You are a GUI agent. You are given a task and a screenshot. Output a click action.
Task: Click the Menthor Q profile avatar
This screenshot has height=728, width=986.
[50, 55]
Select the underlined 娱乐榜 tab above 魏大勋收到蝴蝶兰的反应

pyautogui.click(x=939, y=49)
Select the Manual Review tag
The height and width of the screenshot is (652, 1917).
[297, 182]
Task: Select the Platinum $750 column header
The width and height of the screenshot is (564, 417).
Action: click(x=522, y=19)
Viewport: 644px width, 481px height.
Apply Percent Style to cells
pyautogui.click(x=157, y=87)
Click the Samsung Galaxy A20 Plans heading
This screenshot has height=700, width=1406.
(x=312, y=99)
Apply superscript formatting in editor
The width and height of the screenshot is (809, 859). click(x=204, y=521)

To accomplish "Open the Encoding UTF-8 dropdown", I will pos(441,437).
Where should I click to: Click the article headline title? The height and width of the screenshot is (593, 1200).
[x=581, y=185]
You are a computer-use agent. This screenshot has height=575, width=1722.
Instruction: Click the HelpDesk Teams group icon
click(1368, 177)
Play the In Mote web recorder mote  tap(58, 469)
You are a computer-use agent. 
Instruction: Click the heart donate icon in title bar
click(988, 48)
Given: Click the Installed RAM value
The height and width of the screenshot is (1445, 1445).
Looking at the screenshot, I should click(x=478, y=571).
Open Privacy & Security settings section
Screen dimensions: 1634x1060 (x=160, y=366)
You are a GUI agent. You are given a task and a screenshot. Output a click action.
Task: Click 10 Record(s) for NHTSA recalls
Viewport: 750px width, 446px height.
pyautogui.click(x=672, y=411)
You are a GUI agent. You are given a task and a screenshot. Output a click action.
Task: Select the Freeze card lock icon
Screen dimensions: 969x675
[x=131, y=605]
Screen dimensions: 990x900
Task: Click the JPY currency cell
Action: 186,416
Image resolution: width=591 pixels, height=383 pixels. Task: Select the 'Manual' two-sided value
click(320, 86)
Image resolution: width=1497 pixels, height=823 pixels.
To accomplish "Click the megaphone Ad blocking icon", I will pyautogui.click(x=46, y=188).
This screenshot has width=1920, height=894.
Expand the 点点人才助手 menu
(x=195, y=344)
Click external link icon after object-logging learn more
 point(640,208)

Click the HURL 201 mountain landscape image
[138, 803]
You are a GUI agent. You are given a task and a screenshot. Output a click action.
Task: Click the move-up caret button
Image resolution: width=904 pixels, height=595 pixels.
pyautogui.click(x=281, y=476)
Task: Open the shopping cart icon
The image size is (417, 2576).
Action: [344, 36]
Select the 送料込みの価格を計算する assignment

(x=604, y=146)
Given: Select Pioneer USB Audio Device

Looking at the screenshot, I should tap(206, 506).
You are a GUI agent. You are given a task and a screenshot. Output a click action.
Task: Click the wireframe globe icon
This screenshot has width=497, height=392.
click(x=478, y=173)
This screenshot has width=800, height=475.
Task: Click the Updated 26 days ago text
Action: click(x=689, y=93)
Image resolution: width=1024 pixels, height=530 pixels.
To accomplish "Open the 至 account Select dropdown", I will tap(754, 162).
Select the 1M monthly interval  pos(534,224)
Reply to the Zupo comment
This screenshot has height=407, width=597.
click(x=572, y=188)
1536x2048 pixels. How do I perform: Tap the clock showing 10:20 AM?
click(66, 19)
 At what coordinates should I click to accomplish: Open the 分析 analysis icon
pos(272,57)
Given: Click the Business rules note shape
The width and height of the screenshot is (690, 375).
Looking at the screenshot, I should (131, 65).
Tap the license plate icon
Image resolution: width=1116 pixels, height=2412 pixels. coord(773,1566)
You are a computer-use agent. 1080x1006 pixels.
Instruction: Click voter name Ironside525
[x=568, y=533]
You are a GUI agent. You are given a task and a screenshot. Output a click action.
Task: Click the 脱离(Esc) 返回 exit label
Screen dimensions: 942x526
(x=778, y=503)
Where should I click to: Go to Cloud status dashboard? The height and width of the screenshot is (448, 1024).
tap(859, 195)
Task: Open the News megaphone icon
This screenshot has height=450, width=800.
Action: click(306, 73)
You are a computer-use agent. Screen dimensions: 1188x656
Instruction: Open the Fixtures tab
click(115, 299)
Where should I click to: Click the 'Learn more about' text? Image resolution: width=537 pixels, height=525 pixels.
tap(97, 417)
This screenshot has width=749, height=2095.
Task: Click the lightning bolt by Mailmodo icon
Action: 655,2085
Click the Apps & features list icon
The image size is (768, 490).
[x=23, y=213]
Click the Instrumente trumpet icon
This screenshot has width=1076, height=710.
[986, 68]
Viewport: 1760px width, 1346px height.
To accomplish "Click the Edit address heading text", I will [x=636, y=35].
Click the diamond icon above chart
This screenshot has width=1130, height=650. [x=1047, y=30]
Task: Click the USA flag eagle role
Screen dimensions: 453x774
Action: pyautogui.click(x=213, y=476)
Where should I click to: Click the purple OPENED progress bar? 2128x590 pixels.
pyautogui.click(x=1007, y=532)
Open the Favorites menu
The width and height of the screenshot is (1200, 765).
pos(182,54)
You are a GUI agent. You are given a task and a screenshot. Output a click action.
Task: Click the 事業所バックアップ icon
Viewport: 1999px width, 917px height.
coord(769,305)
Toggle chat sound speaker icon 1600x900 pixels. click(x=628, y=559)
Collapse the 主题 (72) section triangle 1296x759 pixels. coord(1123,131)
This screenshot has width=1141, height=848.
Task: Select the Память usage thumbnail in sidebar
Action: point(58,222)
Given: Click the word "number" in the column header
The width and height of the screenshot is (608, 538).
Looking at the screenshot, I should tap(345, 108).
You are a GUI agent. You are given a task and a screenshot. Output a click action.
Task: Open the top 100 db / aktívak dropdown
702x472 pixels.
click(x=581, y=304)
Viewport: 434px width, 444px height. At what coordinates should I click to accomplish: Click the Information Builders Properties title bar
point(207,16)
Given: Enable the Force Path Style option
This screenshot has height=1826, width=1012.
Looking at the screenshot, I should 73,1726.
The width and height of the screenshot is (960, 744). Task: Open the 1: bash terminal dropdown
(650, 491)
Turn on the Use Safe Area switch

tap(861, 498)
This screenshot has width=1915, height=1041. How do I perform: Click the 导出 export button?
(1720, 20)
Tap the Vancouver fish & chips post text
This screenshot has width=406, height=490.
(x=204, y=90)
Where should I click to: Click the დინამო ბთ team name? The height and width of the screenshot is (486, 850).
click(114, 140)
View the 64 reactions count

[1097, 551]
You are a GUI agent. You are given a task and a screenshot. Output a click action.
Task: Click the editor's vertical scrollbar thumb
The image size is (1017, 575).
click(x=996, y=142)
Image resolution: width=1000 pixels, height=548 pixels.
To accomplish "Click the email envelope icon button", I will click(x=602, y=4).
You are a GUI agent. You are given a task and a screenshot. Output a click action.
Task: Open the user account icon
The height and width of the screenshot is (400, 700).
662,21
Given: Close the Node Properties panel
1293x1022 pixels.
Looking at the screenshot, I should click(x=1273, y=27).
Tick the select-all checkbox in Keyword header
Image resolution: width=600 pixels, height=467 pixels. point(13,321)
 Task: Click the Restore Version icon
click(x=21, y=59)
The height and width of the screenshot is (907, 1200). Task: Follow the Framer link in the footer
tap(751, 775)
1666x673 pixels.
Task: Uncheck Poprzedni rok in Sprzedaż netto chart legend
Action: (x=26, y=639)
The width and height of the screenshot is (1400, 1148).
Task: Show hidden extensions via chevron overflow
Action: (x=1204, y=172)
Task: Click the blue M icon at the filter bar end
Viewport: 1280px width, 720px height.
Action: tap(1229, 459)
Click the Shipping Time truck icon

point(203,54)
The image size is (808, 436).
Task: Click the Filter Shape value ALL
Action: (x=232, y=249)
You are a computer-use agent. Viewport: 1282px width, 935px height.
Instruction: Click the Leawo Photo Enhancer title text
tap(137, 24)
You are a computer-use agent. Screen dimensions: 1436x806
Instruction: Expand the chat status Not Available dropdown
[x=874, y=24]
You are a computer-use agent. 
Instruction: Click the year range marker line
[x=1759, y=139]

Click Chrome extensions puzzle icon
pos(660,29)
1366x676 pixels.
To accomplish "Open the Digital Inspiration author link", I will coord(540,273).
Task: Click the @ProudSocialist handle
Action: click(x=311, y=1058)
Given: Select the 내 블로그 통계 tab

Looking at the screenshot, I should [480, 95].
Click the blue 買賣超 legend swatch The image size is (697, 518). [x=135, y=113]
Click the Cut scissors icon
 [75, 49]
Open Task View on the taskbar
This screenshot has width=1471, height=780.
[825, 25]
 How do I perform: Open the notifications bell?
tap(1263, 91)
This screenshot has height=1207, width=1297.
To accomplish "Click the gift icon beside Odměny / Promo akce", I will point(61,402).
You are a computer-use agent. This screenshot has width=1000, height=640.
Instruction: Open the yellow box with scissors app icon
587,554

--

TASK – Please return each line of the listing above that contains "megaphone".

FINAL ANSWER –
To accomplish "Click the megaphone Ad blocking icon", I will pyautogui.click(x=46, y=188).
Task: Open the News megaphone icon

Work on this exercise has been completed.